Several years ago, the court of appeals affirmed most of a judgment against Spin Doctor Golf, but reversed the trial court’s grant of summary judgment sustaining Paymentech, L.P.’s statute of limitations defense. Spin Doctor Golf, Inc. v. Paymentech, L.P., 296 S.W.3d 354, 363 (Tex. App.-Dallas 2009, pet. denied). On remand, the trial court denied Spin Doctor’s motion to modify the scheduling order to permit it to designate expert witnesses. The court denied that motion, and granted Paymentech’s traditional and no-evidence motions for summary judgment.

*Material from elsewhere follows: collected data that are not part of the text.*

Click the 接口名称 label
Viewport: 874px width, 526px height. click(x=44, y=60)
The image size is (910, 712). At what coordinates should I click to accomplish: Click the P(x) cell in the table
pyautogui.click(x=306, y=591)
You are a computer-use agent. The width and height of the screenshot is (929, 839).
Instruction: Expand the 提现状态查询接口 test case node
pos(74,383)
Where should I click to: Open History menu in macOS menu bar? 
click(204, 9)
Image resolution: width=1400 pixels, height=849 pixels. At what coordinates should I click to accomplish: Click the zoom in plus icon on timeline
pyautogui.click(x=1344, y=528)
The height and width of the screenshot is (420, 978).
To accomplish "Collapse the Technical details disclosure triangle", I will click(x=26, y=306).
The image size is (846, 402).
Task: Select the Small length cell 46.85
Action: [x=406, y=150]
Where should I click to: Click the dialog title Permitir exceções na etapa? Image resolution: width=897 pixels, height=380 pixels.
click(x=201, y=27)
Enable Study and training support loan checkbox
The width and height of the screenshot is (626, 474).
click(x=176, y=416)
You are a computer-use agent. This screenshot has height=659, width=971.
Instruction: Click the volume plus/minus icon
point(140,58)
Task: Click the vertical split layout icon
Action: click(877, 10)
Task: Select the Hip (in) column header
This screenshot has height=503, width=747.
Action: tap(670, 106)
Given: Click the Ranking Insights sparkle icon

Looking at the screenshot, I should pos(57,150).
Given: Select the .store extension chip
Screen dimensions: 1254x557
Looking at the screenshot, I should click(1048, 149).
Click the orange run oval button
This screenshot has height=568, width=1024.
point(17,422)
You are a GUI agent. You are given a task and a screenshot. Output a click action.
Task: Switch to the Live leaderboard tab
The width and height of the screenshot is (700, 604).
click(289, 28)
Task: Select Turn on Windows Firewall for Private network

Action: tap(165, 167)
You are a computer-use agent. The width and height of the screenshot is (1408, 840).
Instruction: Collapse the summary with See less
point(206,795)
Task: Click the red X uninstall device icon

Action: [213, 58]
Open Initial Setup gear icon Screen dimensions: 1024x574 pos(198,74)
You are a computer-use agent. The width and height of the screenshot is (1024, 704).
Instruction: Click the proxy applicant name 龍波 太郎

Spin Doctor had sought to designate five experts prior to the first summary judgment ruling and appeal, but that designation came months after the deadline under the scheduling order then in effect, and the trial court determined Spin Doctor had not shown good cause for the late designation of the experts. On remand, the trial court again rejected Spin Doctor’s request to designate experts. The court of appeals sustained that ruling, concluding that (1) there was a valid scheduling order in effect and Spin Doctor had blown well past it, (2) Spin Doctor’s need for a lost profits expert did not establish good cause for missing the deadline, (3) Paymentech’s failure to produce certain documents did not explain why Spin Doctor was prevented from timely designating the experts, and (4) the trial court could have reasonably determined that Paymentech would be unfairly surprised by the experts’ testimony because the record did not disclose any proffered report from those experts, leaving Paymentech to take discovery in the dark. The court of appeals also affirmed the summary judgment ruling, holding that the affidavit of Spin Doctor’s president had been properly stricken the first time through the trial court, and that its lost profits analysis was conclusory in any event. With no evidence of damages, the judgment against Spin Doctor was affirmed.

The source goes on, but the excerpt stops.